In this area, work focuses on the behavioral capacities and cocaine responses of the infant rats (12-30 days old).  A comprehensive series of studies on the activity and anxiety responses as well as specific stimulus responses in the late infant include their responses to drug (cocaine) challenge (Smith and Morrell, 2007; 2008). These studies demonstrate significant capacity for independent exploration of the environment based on a diurnal rhythm that is different from the adult in key features, an equivalent energy capacity to the adult for locomotor activity and wheel running, and notably greater willingness to explore anxiety-provoking locations than found in the adult. Interestingly, near-adult levels of neophobia for new foods are present in the postnatal infant. In marked contrast, however, these infants are much more willing to engage with specific stimuli (social stimuli, objects, or prey) that offer interactive capacity.
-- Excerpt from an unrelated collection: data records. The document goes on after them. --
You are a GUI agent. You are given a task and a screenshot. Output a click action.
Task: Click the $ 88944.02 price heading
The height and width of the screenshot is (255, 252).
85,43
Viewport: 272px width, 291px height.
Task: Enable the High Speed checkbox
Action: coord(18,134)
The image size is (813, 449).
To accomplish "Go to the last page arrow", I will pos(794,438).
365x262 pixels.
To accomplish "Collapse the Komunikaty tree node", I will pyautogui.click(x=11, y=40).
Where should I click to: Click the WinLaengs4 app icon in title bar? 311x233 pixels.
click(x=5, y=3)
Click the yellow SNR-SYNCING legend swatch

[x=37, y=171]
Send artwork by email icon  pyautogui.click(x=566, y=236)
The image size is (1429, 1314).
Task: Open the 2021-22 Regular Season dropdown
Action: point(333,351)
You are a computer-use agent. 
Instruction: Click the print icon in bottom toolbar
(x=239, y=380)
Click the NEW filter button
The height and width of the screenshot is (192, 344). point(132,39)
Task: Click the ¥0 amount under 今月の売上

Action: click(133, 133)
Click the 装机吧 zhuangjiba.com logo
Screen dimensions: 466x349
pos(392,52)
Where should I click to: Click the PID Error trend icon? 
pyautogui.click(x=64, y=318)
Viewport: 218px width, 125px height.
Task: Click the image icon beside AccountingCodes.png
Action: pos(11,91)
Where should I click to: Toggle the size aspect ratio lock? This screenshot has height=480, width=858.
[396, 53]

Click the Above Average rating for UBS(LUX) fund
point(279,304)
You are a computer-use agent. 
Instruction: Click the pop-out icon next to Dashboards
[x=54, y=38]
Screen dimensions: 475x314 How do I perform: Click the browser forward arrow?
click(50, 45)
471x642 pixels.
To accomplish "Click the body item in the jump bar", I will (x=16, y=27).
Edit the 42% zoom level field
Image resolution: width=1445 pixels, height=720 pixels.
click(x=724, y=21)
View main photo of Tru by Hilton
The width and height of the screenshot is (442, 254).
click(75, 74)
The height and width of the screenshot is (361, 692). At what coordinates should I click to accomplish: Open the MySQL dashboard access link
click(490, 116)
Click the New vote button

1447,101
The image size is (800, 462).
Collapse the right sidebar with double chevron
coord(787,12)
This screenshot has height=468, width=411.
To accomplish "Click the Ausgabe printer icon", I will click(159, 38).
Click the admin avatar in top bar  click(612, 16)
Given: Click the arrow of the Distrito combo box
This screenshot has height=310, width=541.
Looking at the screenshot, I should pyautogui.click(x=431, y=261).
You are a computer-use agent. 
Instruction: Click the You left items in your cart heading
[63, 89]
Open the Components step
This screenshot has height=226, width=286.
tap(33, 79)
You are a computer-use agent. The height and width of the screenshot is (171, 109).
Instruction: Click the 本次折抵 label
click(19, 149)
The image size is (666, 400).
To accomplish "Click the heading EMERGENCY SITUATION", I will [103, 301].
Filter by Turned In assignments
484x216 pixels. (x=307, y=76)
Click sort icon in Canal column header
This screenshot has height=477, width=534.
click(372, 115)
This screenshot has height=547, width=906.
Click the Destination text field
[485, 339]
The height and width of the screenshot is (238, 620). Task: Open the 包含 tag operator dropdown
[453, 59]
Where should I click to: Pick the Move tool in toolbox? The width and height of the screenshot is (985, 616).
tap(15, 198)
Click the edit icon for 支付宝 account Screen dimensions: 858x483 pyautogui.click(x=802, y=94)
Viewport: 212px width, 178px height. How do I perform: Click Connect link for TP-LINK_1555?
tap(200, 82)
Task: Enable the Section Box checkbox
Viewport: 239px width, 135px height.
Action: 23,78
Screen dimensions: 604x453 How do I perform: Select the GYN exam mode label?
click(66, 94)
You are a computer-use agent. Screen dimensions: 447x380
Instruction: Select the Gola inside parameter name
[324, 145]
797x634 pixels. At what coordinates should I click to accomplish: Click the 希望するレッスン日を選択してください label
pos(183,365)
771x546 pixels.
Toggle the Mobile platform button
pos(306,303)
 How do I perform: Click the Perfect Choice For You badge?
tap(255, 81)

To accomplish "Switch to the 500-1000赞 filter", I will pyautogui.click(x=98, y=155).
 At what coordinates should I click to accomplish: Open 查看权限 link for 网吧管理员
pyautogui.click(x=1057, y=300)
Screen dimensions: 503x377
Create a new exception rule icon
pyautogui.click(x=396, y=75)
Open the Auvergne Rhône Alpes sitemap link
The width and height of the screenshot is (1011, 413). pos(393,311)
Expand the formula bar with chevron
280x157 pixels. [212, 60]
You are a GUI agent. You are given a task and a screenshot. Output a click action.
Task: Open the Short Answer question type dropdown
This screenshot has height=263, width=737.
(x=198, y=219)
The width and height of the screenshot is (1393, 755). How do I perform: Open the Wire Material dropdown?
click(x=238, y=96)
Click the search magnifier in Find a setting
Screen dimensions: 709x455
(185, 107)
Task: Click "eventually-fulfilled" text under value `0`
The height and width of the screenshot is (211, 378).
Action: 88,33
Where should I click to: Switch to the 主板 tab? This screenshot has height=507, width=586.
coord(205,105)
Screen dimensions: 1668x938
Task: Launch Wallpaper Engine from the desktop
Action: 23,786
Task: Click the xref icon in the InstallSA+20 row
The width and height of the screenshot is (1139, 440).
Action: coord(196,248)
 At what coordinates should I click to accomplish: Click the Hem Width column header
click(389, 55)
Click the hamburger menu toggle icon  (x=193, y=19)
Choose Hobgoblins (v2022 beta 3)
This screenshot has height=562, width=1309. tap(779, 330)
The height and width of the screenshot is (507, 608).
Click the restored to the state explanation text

Human drug experimentation begins during late childhood and early adolescence, a critical time in physical and CNS maturation, when the immature CNS is vulnerable to the long-term effects of psychoactive drugs.  Few preclinical animal studies have investigated responses to such drugs in a developmental stage equivalent to late childhood of humans.  We used a rodent model to examine behavioral responses of female Sprague-Dawley late preweanling and adult rats during acute and repeated exposures to a low dose of cocaine.  Results show that after cocaine injection, preweanling rats (18-21 days old) have locomotor responses that differ from adults, but after postnatal day 22, the responses are indistinguishable from adults even though rats are still not weaned.  Before day 22, locomotor effects of cocaine differ from those in adults in three ways: at day 18 preweanlings are active for a longer time after cocaine injection; preweanling activity peaks more rapidly after subcutaneous administration; and after only three injections of cocaine, a tolerance-like pattern is seen in preweanlings whereas an emerging pattern of sensitization to cocaine is seen in adults.  The behavioral patterns of this age group offer a preclinical model of the early effects of drugs of abuse.